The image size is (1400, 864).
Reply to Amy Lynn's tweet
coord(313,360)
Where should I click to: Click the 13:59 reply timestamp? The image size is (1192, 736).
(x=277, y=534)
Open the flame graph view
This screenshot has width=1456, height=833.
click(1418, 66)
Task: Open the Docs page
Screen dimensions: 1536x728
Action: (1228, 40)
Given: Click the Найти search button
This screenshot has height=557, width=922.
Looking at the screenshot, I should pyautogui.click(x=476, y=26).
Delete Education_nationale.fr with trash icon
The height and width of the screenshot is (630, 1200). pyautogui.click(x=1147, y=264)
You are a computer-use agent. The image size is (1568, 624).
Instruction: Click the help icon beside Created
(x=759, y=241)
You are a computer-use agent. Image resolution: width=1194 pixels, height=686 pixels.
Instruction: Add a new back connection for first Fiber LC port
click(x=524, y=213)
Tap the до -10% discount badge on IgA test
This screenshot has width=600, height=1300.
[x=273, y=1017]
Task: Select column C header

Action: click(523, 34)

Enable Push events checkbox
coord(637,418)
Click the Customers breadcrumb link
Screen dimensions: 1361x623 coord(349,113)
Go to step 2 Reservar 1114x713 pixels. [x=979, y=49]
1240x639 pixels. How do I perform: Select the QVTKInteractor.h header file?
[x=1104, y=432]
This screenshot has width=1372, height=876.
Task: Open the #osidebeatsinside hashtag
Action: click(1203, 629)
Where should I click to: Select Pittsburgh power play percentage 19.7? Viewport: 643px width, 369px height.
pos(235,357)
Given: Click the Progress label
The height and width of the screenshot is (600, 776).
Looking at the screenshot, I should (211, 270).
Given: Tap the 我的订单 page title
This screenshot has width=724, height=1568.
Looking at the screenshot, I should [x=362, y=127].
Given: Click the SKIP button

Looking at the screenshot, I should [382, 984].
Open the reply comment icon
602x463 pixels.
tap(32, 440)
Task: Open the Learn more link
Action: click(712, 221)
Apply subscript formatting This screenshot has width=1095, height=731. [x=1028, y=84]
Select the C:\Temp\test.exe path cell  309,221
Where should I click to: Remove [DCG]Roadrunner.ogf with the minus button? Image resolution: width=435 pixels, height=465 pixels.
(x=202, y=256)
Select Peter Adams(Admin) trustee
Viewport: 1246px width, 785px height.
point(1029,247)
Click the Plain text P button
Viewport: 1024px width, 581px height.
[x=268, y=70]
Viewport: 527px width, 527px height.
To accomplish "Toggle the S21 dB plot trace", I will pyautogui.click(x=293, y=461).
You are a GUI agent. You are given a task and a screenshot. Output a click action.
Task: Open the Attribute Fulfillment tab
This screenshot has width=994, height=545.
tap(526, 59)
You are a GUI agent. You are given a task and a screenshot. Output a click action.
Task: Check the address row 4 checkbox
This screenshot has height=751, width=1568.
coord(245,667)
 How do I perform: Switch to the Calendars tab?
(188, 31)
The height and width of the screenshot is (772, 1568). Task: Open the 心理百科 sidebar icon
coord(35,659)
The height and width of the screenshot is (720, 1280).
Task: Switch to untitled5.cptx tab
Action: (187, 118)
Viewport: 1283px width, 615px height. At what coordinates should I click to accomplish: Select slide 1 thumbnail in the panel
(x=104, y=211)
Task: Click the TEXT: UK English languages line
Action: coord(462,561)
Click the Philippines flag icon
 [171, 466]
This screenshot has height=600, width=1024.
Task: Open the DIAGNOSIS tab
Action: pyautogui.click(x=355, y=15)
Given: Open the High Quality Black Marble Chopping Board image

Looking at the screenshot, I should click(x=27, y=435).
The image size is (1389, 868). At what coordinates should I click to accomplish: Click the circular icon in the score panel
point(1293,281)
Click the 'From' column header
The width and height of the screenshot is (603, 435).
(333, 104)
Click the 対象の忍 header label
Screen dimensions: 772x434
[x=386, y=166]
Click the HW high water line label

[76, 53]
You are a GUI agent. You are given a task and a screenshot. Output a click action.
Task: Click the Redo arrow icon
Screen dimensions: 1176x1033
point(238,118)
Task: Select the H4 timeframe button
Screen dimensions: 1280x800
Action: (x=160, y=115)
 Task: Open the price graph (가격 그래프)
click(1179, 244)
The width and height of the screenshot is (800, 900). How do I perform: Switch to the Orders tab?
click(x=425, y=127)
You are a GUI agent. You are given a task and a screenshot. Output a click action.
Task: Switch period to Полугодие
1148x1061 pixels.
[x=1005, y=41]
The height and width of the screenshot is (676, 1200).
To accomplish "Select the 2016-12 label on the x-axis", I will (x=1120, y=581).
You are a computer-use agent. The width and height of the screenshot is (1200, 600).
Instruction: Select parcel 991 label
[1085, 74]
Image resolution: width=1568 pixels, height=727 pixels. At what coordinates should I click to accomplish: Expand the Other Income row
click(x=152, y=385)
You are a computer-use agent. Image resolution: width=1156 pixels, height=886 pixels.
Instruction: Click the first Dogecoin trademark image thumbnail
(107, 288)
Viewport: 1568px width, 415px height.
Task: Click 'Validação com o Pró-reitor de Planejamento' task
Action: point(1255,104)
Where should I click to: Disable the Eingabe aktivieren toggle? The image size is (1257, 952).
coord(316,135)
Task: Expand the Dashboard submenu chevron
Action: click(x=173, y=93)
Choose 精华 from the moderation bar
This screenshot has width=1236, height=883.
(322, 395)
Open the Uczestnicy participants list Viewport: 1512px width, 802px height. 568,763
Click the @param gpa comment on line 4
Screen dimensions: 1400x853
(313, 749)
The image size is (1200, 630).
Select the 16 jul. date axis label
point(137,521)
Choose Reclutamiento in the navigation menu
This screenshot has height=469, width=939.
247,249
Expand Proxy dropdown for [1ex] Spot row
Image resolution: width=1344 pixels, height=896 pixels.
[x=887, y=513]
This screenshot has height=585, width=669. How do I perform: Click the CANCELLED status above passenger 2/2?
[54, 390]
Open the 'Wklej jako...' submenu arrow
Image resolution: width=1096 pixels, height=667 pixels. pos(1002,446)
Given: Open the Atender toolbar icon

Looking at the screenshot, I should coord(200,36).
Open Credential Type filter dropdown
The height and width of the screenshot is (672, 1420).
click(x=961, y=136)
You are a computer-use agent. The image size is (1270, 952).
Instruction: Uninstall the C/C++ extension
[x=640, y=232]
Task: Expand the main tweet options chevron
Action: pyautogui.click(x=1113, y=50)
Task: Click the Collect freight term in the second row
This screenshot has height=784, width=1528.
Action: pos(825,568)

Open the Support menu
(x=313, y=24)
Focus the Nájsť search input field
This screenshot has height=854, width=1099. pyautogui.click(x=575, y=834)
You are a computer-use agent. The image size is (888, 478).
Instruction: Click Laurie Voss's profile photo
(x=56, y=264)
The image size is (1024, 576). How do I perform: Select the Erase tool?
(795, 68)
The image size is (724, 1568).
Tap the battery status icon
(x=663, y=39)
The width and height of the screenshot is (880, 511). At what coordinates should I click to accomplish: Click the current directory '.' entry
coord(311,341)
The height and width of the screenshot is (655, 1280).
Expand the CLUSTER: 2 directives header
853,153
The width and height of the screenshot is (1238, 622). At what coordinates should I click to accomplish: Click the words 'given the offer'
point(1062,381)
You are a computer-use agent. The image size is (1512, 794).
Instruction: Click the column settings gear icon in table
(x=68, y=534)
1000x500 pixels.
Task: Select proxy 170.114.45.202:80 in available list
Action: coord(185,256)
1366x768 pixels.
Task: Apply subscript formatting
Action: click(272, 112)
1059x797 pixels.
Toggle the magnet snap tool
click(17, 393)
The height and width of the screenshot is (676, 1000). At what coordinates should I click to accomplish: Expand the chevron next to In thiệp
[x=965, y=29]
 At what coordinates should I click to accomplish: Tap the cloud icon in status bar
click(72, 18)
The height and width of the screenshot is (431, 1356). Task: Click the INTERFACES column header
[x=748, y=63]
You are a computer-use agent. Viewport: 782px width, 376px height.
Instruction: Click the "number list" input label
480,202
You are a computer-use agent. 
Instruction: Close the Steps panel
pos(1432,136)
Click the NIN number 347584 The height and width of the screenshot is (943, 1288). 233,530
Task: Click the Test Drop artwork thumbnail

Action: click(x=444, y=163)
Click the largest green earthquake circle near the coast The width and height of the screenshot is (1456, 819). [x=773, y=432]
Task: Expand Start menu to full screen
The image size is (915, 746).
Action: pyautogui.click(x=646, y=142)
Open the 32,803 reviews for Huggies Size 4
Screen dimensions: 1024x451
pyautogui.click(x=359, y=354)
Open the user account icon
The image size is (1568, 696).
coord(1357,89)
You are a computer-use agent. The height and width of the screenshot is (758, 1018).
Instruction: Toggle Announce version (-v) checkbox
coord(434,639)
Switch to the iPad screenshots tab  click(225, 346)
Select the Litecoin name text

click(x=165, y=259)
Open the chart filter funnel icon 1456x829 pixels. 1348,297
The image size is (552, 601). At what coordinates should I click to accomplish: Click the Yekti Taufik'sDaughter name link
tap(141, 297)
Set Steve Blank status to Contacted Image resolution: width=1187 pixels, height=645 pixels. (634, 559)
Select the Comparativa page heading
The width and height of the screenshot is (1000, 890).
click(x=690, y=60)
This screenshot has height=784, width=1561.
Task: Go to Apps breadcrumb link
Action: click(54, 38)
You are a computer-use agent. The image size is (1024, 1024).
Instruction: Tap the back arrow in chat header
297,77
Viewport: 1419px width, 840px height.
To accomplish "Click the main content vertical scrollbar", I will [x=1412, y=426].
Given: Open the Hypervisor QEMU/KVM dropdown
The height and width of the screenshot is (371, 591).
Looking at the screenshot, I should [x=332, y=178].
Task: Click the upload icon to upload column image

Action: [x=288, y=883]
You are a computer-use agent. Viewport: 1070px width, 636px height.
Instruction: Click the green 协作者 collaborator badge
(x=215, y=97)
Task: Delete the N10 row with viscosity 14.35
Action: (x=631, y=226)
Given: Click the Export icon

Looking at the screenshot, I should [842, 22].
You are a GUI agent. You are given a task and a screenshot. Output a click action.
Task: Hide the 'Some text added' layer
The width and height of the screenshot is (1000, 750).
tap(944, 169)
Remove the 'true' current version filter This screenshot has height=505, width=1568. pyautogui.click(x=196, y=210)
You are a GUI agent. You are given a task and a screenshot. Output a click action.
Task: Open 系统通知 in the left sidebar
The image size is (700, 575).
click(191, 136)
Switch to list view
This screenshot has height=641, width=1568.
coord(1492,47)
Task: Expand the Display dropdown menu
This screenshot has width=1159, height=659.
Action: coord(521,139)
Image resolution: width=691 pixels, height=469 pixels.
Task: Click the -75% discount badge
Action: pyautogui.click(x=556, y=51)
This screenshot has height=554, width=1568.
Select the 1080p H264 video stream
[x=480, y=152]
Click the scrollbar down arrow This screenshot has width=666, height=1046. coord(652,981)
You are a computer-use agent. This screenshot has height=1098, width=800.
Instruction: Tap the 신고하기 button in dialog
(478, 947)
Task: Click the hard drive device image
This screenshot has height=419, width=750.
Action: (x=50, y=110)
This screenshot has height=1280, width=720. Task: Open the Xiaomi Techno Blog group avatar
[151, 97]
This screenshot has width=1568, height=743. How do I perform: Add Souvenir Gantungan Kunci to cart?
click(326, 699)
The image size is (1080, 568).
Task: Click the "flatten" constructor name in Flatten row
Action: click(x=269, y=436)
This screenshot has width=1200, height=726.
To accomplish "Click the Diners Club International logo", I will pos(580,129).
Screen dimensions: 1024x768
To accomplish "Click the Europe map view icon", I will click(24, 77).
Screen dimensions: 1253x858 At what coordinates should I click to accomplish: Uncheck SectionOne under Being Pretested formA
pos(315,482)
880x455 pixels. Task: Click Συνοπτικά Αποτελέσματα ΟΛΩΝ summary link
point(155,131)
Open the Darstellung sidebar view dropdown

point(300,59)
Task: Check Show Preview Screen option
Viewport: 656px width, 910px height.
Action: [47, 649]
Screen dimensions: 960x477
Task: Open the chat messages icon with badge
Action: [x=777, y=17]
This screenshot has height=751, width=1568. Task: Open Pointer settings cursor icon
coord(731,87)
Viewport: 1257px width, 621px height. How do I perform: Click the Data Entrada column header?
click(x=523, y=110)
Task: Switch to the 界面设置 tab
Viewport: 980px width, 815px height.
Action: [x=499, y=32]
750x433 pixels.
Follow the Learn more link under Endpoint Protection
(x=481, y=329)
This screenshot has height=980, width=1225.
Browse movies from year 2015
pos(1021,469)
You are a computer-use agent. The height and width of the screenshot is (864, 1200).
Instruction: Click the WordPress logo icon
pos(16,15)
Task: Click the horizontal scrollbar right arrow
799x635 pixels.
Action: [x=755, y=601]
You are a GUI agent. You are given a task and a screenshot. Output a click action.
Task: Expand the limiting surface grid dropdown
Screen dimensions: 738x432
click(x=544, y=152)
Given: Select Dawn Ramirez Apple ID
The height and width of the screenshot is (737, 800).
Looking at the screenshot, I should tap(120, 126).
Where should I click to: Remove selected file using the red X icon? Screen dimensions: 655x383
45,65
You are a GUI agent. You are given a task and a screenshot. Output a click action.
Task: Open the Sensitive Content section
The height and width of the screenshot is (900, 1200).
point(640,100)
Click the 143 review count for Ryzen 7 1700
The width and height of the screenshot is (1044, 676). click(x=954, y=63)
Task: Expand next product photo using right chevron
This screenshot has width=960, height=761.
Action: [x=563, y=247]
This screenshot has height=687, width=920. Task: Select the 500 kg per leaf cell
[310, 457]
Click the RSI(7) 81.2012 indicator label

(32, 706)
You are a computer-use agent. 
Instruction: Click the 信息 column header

## Task brief
Search each line of the data above for "filter", and copy the lines where it occurs.

## Solution for this problem
Open Credential Type filter dropdown
Open the chart filter funnel icon 1456x829 pixels. 1348,297
Remove the 'true' current version filter This screenshot has height=505, width=1568. pyautogui.click(x=196, y=210)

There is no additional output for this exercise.